What needs to be done:
Below are some entries; can you quote all of them exactly?

•••••

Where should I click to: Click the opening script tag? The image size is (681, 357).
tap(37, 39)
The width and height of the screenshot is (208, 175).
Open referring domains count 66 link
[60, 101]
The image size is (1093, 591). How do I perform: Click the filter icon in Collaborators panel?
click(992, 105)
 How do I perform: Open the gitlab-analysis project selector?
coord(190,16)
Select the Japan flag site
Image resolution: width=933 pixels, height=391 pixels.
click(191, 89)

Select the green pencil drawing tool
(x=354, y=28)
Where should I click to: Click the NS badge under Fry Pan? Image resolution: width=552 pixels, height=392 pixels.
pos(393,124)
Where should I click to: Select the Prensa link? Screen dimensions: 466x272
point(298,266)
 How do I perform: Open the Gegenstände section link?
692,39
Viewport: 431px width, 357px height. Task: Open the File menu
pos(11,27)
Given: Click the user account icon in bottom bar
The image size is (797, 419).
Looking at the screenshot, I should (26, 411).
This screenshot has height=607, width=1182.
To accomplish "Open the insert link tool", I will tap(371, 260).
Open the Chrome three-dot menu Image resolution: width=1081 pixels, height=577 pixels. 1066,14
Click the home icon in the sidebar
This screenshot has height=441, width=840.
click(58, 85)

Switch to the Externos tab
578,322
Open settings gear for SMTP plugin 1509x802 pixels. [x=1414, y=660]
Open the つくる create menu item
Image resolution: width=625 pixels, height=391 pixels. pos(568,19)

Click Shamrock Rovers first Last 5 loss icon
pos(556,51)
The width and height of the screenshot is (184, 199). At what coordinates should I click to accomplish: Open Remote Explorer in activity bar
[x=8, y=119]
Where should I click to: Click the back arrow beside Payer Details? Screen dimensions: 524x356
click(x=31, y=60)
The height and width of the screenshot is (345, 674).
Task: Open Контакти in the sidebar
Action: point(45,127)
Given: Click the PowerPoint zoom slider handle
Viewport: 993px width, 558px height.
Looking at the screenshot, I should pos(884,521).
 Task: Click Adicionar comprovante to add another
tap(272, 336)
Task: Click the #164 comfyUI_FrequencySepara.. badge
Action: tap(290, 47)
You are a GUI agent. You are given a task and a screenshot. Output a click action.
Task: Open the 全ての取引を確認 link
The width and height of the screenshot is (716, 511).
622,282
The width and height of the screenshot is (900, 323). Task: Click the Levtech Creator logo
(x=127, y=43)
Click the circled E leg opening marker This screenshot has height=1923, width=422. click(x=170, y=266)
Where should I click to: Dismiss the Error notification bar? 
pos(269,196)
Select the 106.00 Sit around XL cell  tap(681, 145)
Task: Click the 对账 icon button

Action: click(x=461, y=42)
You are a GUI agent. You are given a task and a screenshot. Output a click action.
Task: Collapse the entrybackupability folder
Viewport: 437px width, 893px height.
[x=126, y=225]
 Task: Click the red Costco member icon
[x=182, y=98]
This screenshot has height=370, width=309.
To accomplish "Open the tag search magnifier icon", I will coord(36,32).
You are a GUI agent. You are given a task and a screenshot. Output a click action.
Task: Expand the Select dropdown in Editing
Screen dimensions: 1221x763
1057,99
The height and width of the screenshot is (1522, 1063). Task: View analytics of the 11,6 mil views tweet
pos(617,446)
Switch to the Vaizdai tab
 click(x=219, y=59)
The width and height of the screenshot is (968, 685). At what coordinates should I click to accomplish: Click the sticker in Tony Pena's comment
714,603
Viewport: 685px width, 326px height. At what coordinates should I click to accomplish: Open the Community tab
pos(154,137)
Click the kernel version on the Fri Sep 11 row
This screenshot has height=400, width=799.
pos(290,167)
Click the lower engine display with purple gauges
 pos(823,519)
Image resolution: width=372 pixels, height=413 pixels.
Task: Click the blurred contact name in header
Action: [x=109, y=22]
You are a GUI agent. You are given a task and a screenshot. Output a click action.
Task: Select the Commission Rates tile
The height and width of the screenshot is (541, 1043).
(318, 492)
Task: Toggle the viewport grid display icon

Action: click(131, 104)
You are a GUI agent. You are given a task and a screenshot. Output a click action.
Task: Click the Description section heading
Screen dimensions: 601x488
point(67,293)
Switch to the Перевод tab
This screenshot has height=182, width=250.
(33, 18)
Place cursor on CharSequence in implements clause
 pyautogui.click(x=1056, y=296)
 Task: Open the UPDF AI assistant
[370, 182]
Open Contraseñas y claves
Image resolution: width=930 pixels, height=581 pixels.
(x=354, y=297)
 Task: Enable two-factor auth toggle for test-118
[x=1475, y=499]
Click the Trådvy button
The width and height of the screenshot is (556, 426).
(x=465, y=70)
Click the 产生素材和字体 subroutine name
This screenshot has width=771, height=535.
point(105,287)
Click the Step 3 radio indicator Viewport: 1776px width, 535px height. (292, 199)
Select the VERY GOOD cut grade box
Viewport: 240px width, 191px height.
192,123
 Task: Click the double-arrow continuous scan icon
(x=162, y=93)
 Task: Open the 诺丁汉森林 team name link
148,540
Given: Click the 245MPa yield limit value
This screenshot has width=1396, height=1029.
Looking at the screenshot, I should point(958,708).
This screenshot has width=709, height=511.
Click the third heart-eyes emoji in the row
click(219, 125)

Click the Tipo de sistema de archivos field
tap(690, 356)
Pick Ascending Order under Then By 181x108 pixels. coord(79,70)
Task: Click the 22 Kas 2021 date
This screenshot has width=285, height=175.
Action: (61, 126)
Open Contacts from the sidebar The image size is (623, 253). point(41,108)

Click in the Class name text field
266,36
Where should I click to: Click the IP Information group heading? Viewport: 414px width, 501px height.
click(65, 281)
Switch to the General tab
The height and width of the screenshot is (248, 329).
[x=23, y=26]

•••••

Task output:
Where should I click to: Click the opening script tag? The image size is (681, 357).
tap(37, 39)
The width and height of the screenshot is (208, 175).
Open referring domains count 66 link
[60, 101]
The image size is (1093, 591). How do I perform: Click the filter icon in Collaborators panel?
click(992, 105)
 How do I perform: Open the gitlab-analysis project selector?
coord(190,16)
Select the Japan flag site
Image resolution: width=933 pixels, height=391 pixels.
click(191, 89)

Select the green pencil drawing tool
(x=354, y=28)
Where should I click to: Click the NS badge under Fry Pan? Image resolution: width=552 pixels, height=392 pixels.
pos(393,124)
Where should I click to: Select the Prensa link? Screen dimensions: 466x272
point(298,266)
 How do I perform: Open the Gegenstände section link?
692,39
Viewport: 431px width, 357px height. Task: Open the File menu
pos(11,27)
Given: Click the user account icon in bottom bar
The image size is (797, 419).
Looking at the screenshot, I should (26, 411).
This screenshot has height=607, width=1182.
To accomplish "Open the insert link tool", I will tap(371, 260).
Open the Chrome three-dot menu Image resolution: width=1081 pixels, height=577 pixels. 1066,14
Click the home icon in the sidebar
This screenshot has height=441, width=840.
click(58, 85)

Switch to the Externos tab
578,322
Open settings gear for SMTP plugin 1509x802 pixels. [x=1414, y=660]
Open the つくる create menu item
Image resolution: width=625 pixels, height=391 pixels. pos(568,19)

Click Shamrock Rovers first Last 5 loss icon
pos(556,51)
The width and height of the screenshot is (184, 199). At what coordinates should I click to accomplish: Open Remote Explorer in activity bar
[x=8, y=119]
Where should I click to: Click the back arrow beside Payer Details? Screen dimensions: 524x356
click(x=31, y=60)
The height and width of the screenshot is (345, 674).
Task: Open Контакти in the sidebar
Action: point(45,127)
Given: Click the PowerPoint zoom slider handle
Viewport: 993px width, 558px height.
Looking at the screenshot, I should pos(884,521).
 Task: Click Adicionar comprovante to add another
tap(272, 336)
Task: Click the #164 comfyUI_FrequencySepara.. badge
Action: tap(290, 47)
You are a GUI agent. You are given a task and a screenshot. Output a click action.
Task: Open the 全ての取引を確認 link
The width and height of the screenshot is (716, 511).
622,282
The width and height of the screenshot is (900, 323). Task: Click the Levtech Creator logo
(x=127, y=43)
Click the circled E leg opening marker This screenshot has height=1923, width=422. click(x=170, y=266)
Where should I click to: Dismiss the Error notification bar? 
pos(269,196)
Select the 106.00 Sit around XL cell  tap(681, 145)
Task: Click the 对账 icon button

Action: click(x=461, y=42)
You are a GUI agent. You are given a task and a screenshot. Output a click action.
Task: Collapse the entrybackupability folder
Viewport: 437px width, 893px height.
[x=126, y=225]
 Task: Click the red Costco member icon
[x=182, y=98]
This screenshot has height=370, width=309.
To accomplish "Open the tag search magnifier icon", I will coord(36,32).
You are a GUI agent. You are given a task and a screenshot. Output a click action.
Task: Expand the Select dropdown in Editing
Screen dimensions: 1221x763
1057,99
The height and width of the screenshot is (1522, 1063). Task: View analytics of the 11,6 mil views tweet
pos(617,446)
Switch to the Vaizdai tab
 click(x=219, y=59)
The width and height of the screenshot is (968, 685). At what coordinates should I click to accomplish: Click the sticker in Tony Pena's comment
714,603
Viewport: 685px width, 326px height. At what coordinates should I click to accomplish: Open the Community tab
pos(154,137)
Click the kernel version on the Fri Sep 11 row
This screenshot has height=400, width=799.
pos(290,167)
Click the lower engine display with purple gauges
 pos(823,519)
Image resolution: width=372 pixels, height=413 pixels.
Task: Click the blurred contact name in header
Action: [x=109, y=22]
You are a GUI agent. You are given a task and a screenshot. Output a click action.
Task: Select the Commission Rates tile
The height and width of the screenshot is (541, 1043).
(318, 492)
Task: Toggle the viewport grid display icon

Action: click(131, 104)
You are a GUI agent. You are given a task and a screenshot. Output a click action.
Task: Click the Description section heading
Screen dimensions: 601x488
point(67,293)
Switch to the Перевод tab
This screenshot has height=182, width=250.
(33, 18)
Place cursor on CharSequence in implements clause
 pyautogui.click(x=1056, y=296)
 Task: Open the UPDF AI assistant
[370, 182]
Open Contraseñas y claves
Image resolution: width=930 pixels, height=581 pixels.
(x=354, y=297)
 Task: Enable two-factor auth toggle for test-118
[x=1475, y=499]
Click the Trådvy button
The width and height of the screenshot is (556, 426).
(x=465, y=70)
Click the 产生素材和字体 subroutine name
This screenshot has width=771, height=535.
point(105,287)
Click the Step 3 radio indicator Viewport: 1776px width, 535px height. (292, 199)
Select the VERY GOOD cut grade box
Viewport: 240px width, 191px height.
192,123
 Task: Click the double-arrow continuous scan icon
(x=162, y=93)
 Task: Open the 诺丁汉森林 team name link
148,540
Given: Click the 245MPa yield limit value
This screenshot has width=1396, height=1029.
Looking at the screenshot, I should point(958,708).
This screenshot has width=709, height=511.
Click the third heart-eyes emoji in the row
click(219, 125)

Click the Tipo de sistema de archivos field
tap(690, 356)
Pick Ascending Order under Then By 181x108 pixels. coord(79,70)
Task: Click the 22 Kas 2021 date
This screenshot has width=285, height=175.
Action: (61, 126)
Open Contacts from the sidebar The image size is (623, 253). point(41,108)

Click in the Class name text field
266,36
Where should I click to: Click the IP Information group heading? Viewport: 414px width, 501px height.
click(65, 281)
Switch to the General tab
The height and width of the screenshot is (248, 329).
[x=23, y=26]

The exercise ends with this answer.